- [EXERCISE REQUIREMENTS] Rewrite the data as a Markdown table with the columns Row and Line, starting at the line that contains "The width and height of the screenshot is (244, 393)." and stopping after the line that contains "coord(57,25)". Number each row and omit any blank lines.
----- SUPPLIED DATA -----
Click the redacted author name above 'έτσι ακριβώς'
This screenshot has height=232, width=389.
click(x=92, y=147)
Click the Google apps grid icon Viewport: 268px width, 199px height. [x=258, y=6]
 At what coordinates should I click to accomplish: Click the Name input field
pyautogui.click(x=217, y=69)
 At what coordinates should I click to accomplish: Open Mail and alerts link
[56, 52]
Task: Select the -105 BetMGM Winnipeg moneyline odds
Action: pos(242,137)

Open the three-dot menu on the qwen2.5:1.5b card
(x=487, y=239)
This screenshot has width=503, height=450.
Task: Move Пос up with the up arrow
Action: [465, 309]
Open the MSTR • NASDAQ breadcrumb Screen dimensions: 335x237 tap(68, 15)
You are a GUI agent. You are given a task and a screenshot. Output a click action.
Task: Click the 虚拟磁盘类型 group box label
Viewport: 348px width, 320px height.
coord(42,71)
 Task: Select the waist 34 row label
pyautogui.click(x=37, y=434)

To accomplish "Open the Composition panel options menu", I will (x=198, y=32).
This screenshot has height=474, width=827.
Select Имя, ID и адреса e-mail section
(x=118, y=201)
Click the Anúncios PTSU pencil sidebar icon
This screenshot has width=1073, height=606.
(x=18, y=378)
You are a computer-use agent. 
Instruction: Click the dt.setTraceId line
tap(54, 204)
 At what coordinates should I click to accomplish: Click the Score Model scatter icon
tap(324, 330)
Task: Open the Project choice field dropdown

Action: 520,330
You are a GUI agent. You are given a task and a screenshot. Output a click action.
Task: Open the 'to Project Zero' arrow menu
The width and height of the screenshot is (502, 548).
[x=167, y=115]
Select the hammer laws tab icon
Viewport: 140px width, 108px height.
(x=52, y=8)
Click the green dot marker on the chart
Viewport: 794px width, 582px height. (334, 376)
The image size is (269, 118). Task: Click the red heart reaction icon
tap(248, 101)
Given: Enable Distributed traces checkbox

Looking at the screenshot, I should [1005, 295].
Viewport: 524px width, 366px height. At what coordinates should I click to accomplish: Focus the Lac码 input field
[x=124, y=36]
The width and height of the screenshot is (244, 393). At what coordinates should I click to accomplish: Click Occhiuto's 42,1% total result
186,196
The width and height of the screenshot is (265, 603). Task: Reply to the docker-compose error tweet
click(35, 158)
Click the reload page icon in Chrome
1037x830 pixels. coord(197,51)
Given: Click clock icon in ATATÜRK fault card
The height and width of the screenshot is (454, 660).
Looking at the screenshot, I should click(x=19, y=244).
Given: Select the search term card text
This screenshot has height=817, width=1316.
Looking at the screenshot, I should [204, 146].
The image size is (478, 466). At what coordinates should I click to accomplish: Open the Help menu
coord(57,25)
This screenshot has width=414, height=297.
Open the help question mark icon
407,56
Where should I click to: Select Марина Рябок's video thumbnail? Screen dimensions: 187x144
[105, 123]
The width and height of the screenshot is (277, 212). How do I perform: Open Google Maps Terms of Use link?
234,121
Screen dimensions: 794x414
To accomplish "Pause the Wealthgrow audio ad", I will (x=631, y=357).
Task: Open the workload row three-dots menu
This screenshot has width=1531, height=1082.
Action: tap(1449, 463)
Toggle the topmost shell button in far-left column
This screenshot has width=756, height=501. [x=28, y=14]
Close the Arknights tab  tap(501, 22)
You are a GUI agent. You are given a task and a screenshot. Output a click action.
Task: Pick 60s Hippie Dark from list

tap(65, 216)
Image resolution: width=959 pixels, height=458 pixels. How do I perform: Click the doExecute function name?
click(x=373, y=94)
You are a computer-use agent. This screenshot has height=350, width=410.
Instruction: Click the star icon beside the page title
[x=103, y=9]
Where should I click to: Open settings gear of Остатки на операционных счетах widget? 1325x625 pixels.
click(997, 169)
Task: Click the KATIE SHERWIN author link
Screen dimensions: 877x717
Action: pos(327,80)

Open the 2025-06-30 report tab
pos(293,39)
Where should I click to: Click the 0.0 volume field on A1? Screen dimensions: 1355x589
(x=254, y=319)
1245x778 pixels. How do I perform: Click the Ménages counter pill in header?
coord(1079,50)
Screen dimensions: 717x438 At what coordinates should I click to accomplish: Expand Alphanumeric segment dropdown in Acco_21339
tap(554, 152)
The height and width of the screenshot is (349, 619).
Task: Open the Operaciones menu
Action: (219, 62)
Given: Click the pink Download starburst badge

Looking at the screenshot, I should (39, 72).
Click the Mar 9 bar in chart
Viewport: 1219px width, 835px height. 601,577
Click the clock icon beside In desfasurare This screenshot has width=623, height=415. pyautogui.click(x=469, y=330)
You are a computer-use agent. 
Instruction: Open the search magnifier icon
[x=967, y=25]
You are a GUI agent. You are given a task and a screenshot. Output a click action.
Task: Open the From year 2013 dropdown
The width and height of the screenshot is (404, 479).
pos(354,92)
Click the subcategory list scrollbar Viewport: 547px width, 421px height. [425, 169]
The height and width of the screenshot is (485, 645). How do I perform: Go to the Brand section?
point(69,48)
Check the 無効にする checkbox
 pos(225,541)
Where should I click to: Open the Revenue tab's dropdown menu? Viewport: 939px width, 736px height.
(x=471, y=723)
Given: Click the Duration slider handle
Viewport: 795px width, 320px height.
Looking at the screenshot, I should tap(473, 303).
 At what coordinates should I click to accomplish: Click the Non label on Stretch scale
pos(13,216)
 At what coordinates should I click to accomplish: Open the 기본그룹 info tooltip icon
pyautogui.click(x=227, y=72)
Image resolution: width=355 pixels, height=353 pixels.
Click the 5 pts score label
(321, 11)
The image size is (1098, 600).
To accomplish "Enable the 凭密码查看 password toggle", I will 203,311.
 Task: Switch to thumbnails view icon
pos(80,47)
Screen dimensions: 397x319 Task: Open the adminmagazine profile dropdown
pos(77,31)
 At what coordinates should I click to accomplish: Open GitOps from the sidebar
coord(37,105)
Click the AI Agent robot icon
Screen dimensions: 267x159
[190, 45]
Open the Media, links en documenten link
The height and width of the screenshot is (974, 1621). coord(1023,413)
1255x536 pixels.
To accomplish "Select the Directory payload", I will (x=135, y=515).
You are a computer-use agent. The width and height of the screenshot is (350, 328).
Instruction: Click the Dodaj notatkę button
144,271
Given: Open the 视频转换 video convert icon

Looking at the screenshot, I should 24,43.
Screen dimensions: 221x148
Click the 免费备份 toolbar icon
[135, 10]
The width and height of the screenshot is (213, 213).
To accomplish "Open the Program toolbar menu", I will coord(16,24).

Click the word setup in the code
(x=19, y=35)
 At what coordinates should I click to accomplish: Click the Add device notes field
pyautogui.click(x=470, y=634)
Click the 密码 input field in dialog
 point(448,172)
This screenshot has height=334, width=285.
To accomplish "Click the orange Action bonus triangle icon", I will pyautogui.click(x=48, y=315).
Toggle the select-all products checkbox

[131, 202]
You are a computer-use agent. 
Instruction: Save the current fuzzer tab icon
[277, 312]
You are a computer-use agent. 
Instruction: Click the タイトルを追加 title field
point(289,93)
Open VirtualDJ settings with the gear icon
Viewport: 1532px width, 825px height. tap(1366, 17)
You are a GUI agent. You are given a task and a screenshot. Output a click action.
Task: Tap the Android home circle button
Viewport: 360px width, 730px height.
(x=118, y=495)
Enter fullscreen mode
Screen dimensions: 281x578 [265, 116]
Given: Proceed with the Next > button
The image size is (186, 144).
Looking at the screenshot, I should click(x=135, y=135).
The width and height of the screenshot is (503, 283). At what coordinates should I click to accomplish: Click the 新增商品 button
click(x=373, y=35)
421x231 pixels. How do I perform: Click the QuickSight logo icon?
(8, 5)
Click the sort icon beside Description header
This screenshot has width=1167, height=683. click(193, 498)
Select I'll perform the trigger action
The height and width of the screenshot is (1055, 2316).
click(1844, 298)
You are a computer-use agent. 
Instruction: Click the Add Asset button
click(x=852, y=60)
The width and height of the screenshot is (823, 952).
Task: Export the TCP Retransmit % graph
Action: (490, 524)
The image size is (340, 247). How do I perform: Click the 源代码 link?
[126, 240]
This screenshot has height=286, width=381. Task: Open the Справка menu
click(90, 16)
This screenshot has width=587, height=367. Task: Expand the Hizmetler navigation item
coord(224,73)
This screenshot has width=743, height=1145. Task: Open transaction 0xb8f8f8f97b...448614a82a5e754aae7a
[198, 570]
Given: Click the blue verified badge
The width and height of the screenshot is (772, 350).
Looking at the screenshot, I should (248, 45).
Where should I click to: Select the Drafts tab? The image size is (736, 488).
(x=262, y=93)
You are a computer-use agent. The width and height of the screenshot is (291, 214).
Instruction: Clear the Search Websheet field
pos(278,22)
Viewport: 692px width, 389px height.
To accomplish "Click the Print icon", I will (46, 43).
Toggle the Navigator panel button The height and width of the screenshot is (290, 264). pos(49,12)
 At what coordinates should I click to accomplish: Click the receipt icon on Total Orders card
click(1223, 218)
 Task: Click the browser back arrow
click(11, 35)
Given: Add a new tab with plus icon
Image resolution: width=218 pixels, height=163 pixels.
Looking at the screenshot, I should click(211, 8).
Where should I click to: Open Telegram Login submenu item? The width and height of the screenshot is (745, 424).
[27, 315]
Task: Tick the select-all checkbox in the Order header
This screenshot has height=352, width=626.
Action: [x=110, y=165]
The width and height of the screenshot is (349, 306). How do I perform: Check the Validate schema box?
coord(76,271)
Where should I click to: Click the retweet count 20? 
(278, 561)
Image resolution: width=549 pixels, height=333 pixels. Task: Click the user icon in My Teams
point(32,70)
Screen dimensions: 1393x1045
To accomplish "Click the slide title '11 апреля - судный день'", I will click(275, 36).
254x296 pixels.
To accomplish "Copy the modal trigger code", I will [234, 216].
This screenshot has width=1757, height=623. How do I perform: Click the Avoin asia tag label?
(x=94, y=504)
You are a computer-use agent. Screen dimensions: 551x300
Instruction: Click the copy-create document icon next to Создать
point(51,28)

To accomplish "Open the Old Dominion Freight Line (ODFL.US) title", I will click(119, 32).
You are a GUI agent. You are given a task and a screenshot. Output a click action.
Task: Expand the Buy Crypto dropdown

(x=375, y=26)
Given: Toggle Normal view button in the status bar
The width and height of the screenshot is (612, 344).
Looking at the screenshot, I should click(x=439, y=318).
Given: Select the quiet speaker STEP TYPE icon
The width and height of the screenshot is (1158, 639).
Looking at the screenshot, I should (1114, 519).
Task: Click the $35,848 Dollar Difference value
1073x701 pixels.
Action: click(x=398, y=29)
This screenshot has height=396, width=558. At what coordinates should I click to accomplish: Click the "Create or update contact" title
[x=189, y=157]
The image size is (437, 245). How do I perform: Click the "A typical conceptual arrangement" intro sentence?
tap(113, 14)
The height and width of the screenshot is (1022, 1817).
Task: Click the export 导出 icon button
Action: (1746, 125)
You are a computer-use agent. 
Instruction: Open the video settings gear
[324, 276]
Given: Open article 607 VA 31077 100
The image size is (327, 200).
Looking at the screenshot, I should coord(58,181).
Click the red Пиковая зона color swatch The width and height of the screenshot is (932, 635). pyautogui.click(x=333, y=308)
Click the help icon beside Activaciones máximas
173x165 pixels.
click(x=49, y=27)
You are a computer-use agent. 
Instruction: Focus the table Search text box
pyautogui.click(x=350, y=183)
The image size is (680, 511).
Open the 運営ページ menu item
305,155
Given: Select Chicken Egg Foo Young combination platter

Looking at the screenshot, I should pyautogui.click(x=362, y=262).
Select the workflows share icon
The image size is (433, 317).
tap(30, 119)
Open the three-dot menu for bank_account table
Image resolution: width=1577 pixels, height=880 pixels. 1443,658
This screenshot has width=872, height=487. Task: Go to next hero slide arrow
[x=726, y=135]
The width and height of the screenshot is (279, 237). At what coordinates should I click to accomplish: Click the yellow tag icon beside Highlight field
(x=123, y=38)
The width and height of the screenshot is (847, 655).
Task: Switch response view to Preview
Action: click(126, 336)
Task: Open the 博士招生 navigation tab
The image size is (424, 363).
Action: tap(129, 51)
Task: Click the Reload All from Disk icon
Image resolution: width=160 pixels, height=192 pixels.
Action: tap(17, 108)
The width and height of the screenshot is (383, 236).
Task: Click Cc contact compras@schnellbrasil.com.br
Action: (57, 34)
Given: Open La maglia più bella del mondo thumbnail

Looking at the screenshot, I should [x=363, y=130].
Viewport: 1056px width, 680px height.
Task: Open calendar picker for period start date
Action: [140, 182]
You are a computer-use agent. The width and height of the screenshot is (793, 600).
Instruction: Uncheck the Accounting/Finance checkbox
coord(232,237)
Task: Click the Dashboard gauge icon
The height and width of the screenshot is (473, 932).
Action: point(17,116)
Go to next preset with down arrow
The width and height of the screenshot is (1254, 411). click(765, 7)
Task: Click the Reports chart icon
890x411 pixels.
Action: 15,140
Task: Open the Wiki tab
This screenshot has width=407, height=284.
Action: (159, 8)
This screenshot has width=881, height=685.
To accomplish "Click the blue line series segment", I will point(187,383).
-----
- [COMPLETE ANSWER]
| Row | Line |
|---|---|
| 1 | The width and height of the screenshot is (244, 393). At what coordinates should I click to accomplish: Click Occhiuto's 42,1% total result |
| 2 | 186,196 |
| 3 | The width and height of the screenshot is (265, 603). Task: Reply to the docker-compose error tweet |
| 4 | click(35, 158) |
| 5 | Click the reload page icon in Chrome |
| 6 | 1037x830 pixels. coord(197,51) |
| 7 | Given: Click clock icon in ATATÜRK fault card |
| 8 | The height and width of the screenshot is (454, 660). |
| 9 | Looking at the screenshot, I should click(x=19, y=244). |
| 10 | Given: Select the search term card text |
| 11 | This screenshot has height=817, width=1316. |
| 12 | Looking at the screenshot, I should [204, 146]. |
| 13 | The image size is (478, 466). At what coordinates should I click to accomplish: Open the Help menu |
| 14 | coord(57,25) |